Now that they have the same denominator, we can add the numerators:
$$ \frac{\sin^2\left(\frac{A}{2}\right) + \cos^2\left(\frac{A}{2}\right)}{\cos\left(\frac{A}{2}\right)\sin\left(\frac{A}{2}\right)} $$

Here's where a super important identity comes in handy! We know that $\sin^2(x) + \cos^2(x) = 1$ for any angle $x$. So, the top part (the numerator) becomes just 1!
$$ \frac{1}{\cos\left(\frac{A}{2}\right)\sin\left(\frac{A}{2}\right)} $$

We're almost there! Now, let's look at the bottom part. Does it remind you of anything? It looks a lot like part of the double angle formula for sine, which is $\sin(2x) = 2\sin(x)\cos(x)$.
If we let $x = \frac{A}{2}$, then $2x = A$. So, $2\sin\left(\frac{A}{2}\right)\cos\left(\frac{A}{2}\right) = \sin(A)$.
This means that $\sin\left(\frac{A}{2}\right)\cos\left(\frac{A}{2}\right) = \frac{1}{2}\sin(A)$.

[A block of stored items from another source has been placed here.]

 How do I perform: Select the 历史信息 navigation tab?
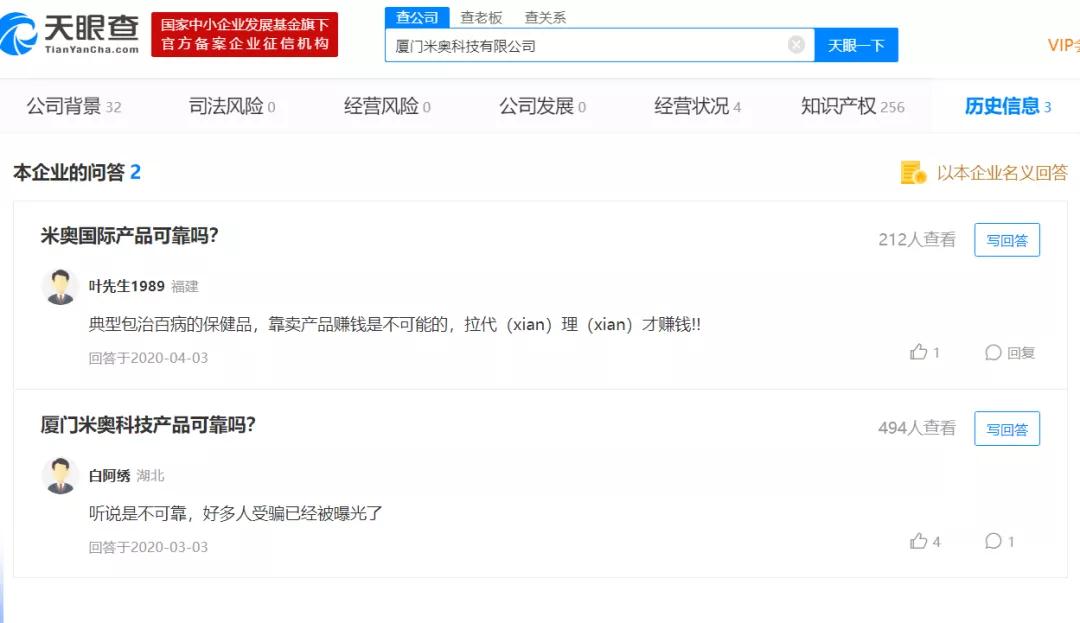pos(1004,104)
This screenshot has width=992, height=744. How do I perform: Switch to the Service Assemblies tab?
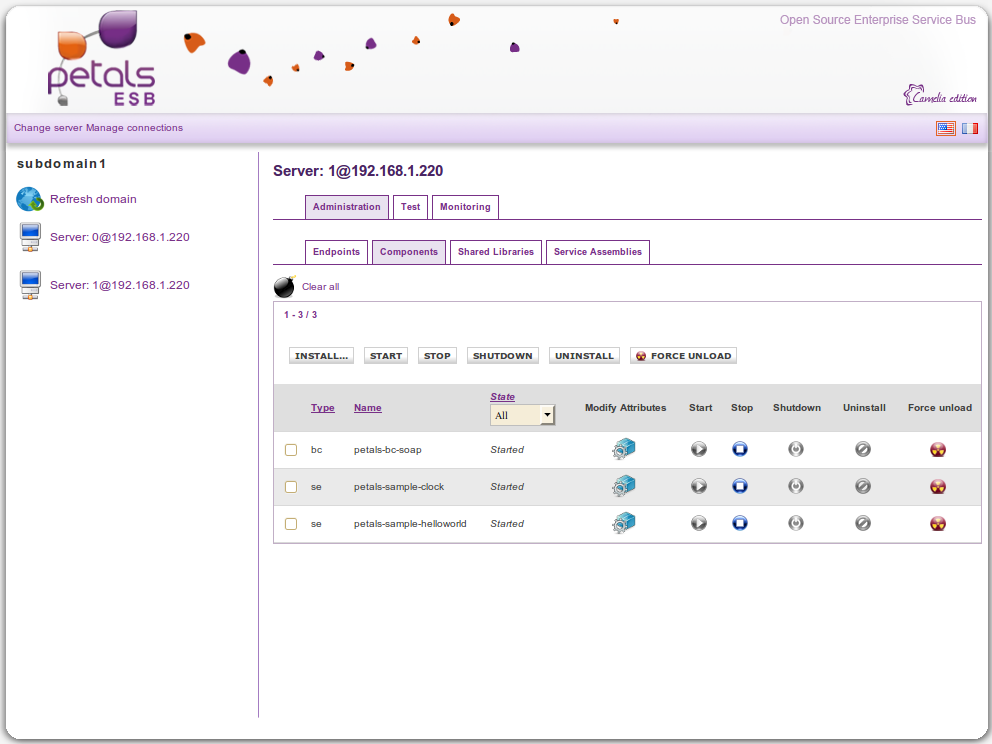click(597, 252)
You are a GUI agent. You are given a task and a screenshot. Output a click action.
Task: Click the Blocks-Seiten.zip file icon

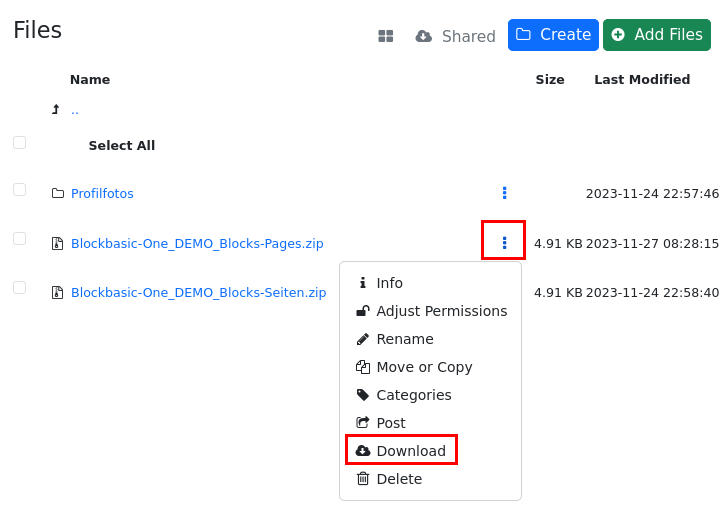(58, 293)
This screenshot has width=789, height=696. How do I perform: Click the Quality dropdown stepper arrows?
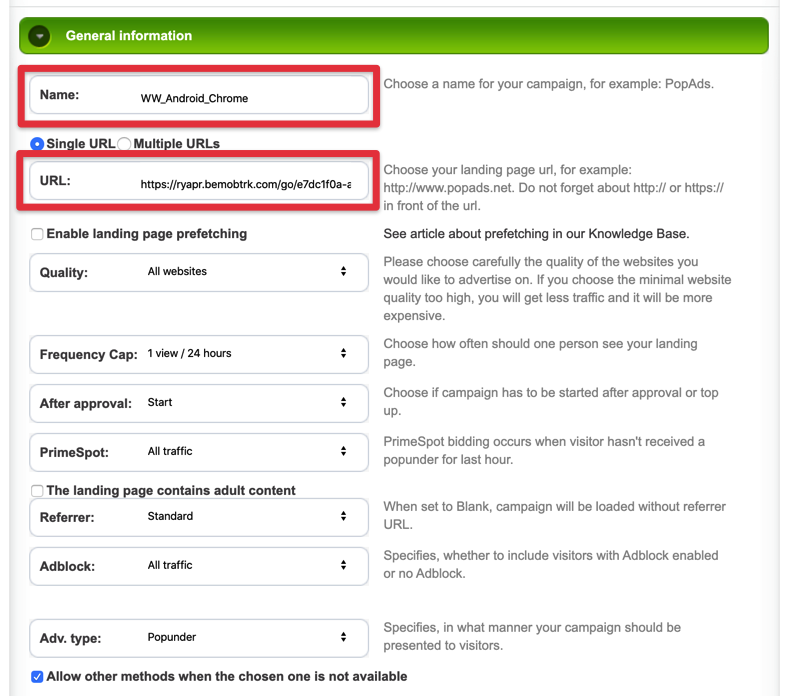tap(343, 271)
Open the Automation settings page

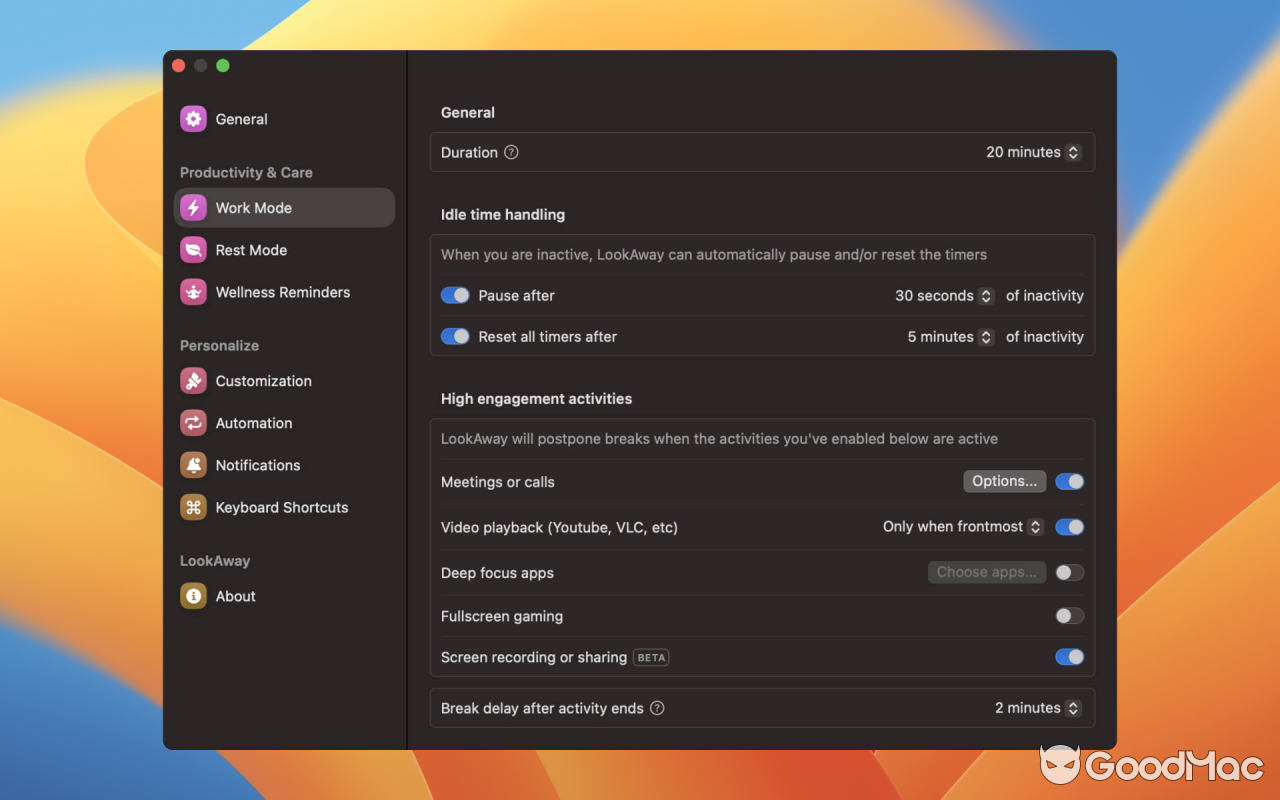[253, 422]
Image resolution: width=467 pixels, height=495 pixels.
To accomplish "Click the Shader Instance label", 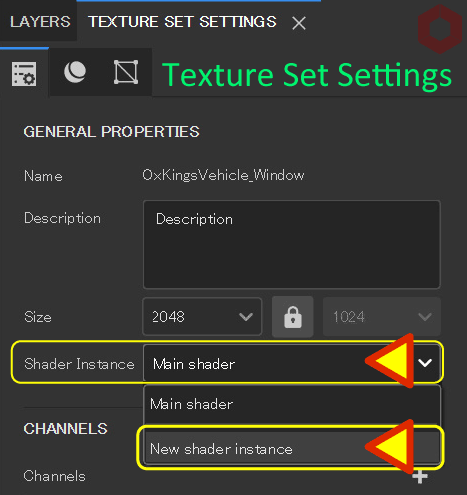I will pyautogui.click(x=79, y=364).
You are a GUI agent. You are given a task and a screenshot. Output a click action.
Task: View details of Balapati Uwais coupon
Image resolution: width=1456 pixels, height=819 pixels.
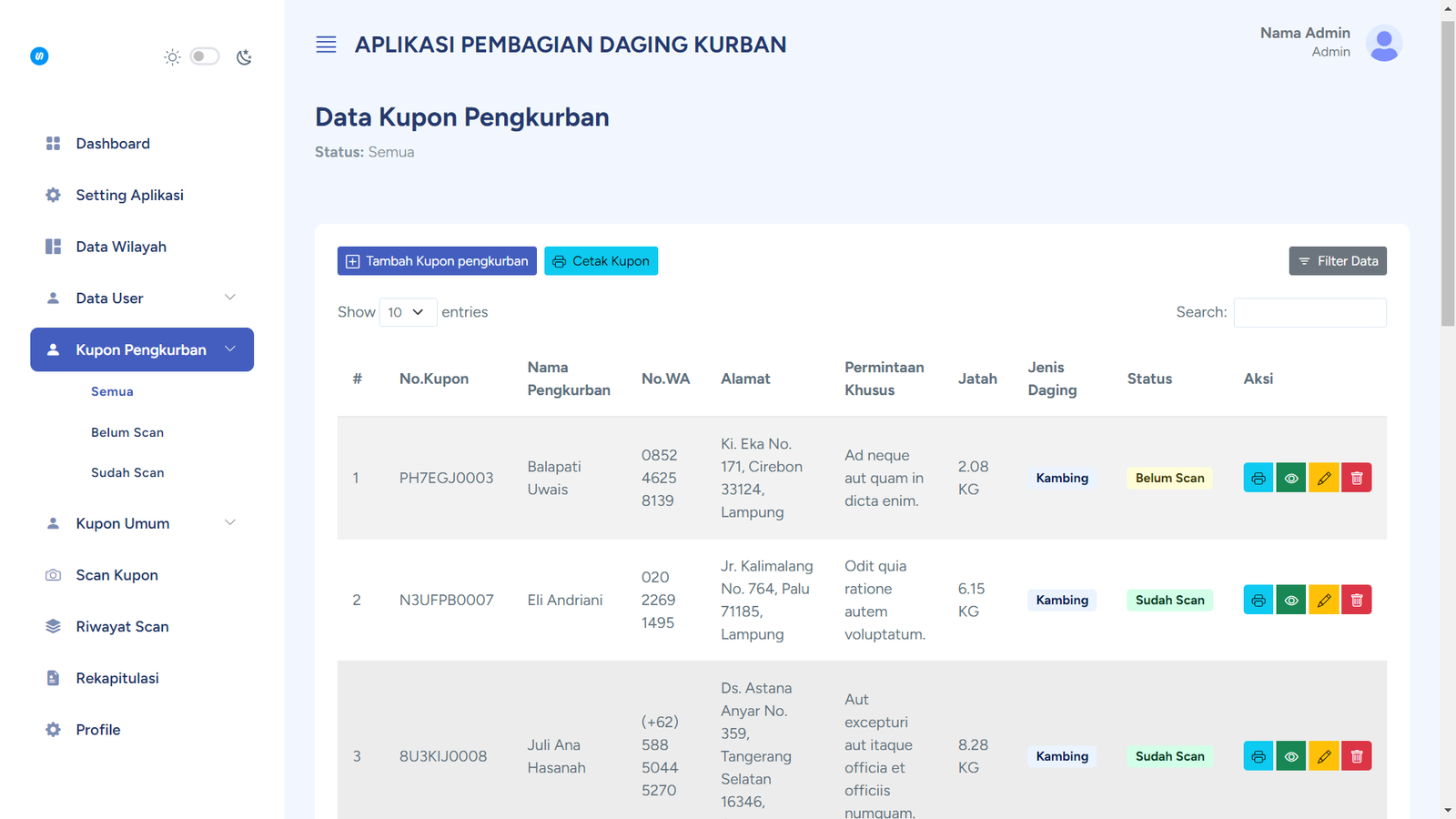click(1290, 478)
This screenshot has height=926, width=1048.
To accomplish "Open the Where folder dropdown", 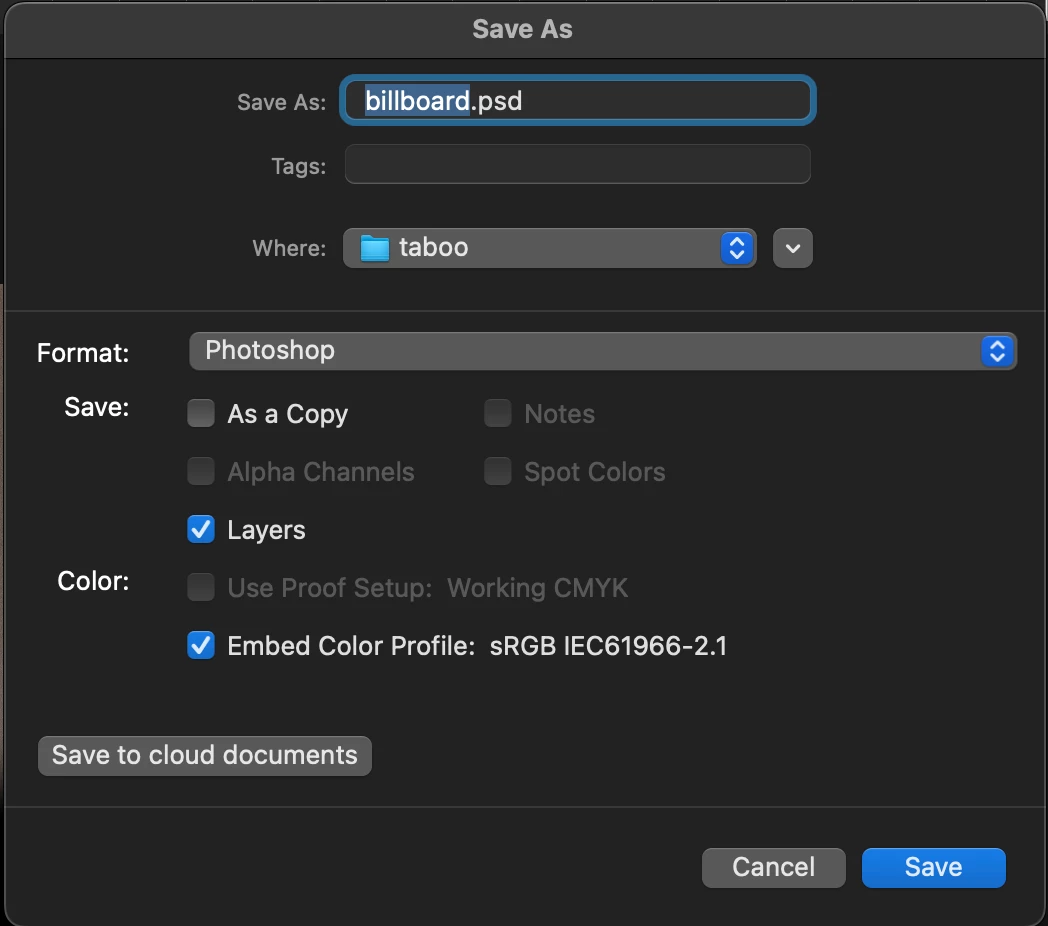I will pyautogui.click(x=548, y=248).
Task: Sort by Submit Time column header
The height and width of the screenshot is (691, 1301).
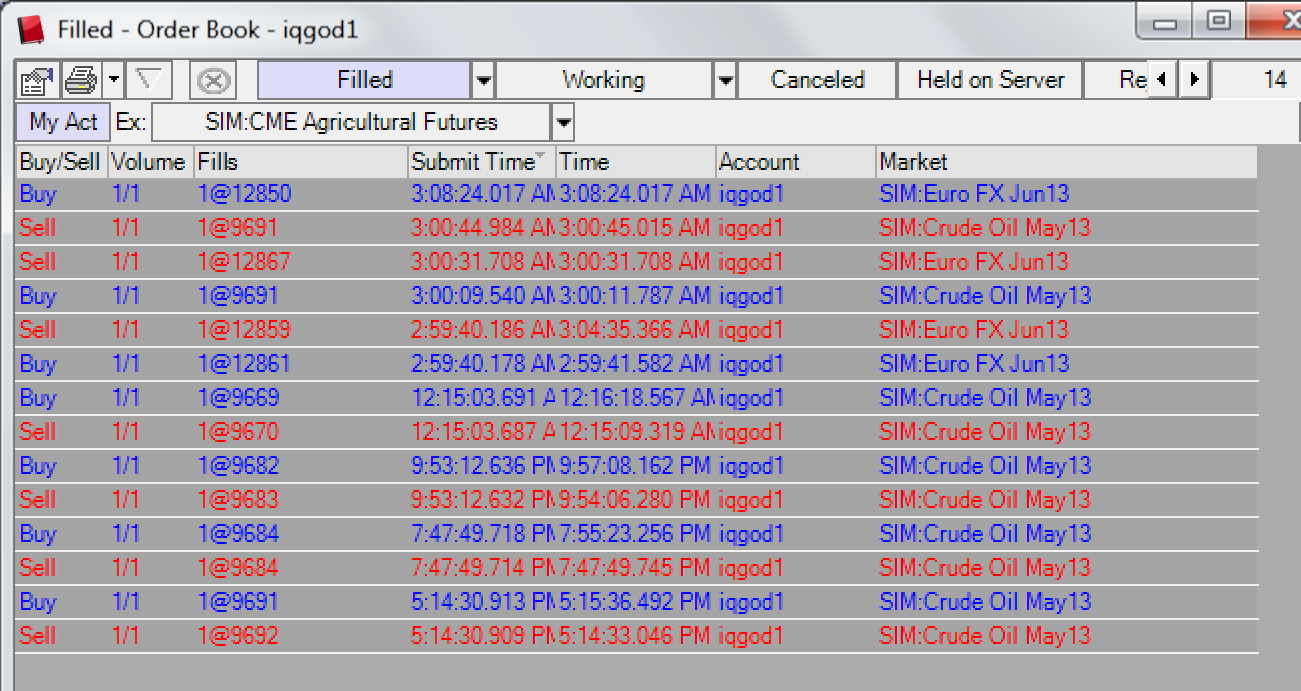Action: coord(482,162)
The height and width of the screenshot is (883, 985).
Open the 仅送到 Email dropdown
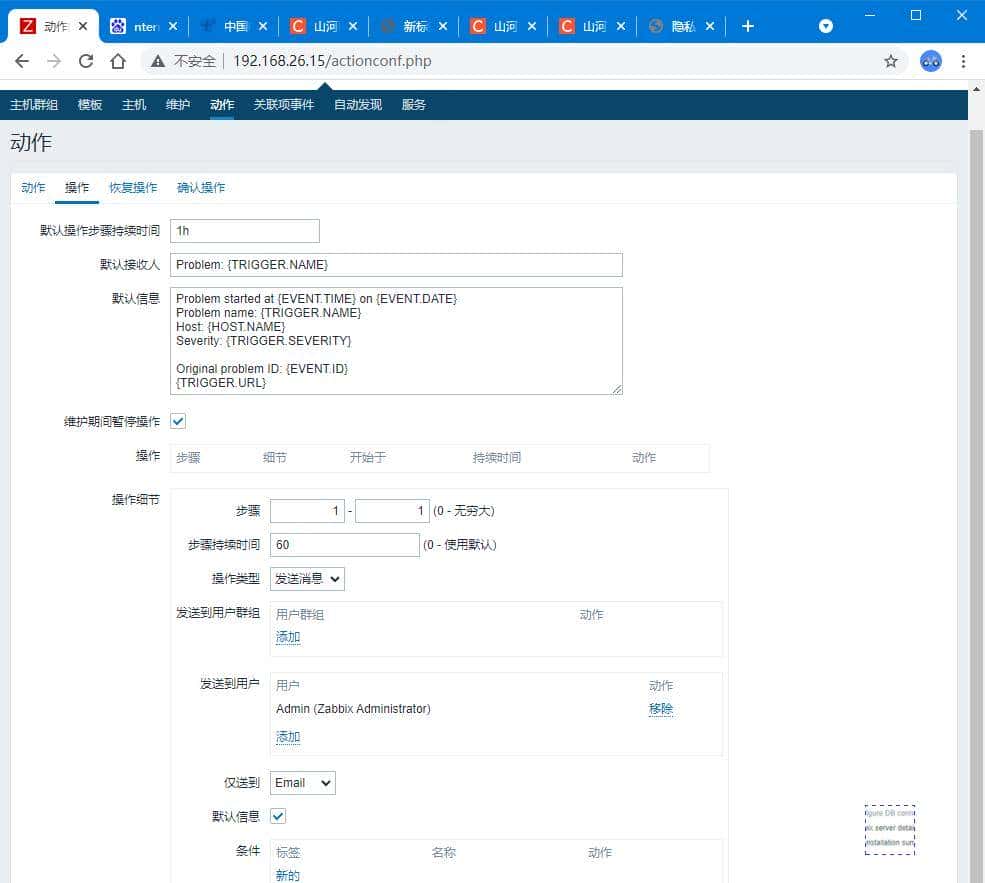pos(302,783)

Let's substitute this back into our expression:
$$ \frac{1}{\frac{1}{2}\sin(A)} $$

When you divide by a fraction, it's the same as multiplying by its reciprocal. So, this becomes:
$$ \frac{2}{\sin(A)} $$

And finally, we know that $\csc(A) = \frac{1}{\sin(A)}$. So, our expression is equal to:
$$ 2 \csc(A) $$

Wow! This matches the right side of the original equation! So, we've shown that the identity is true!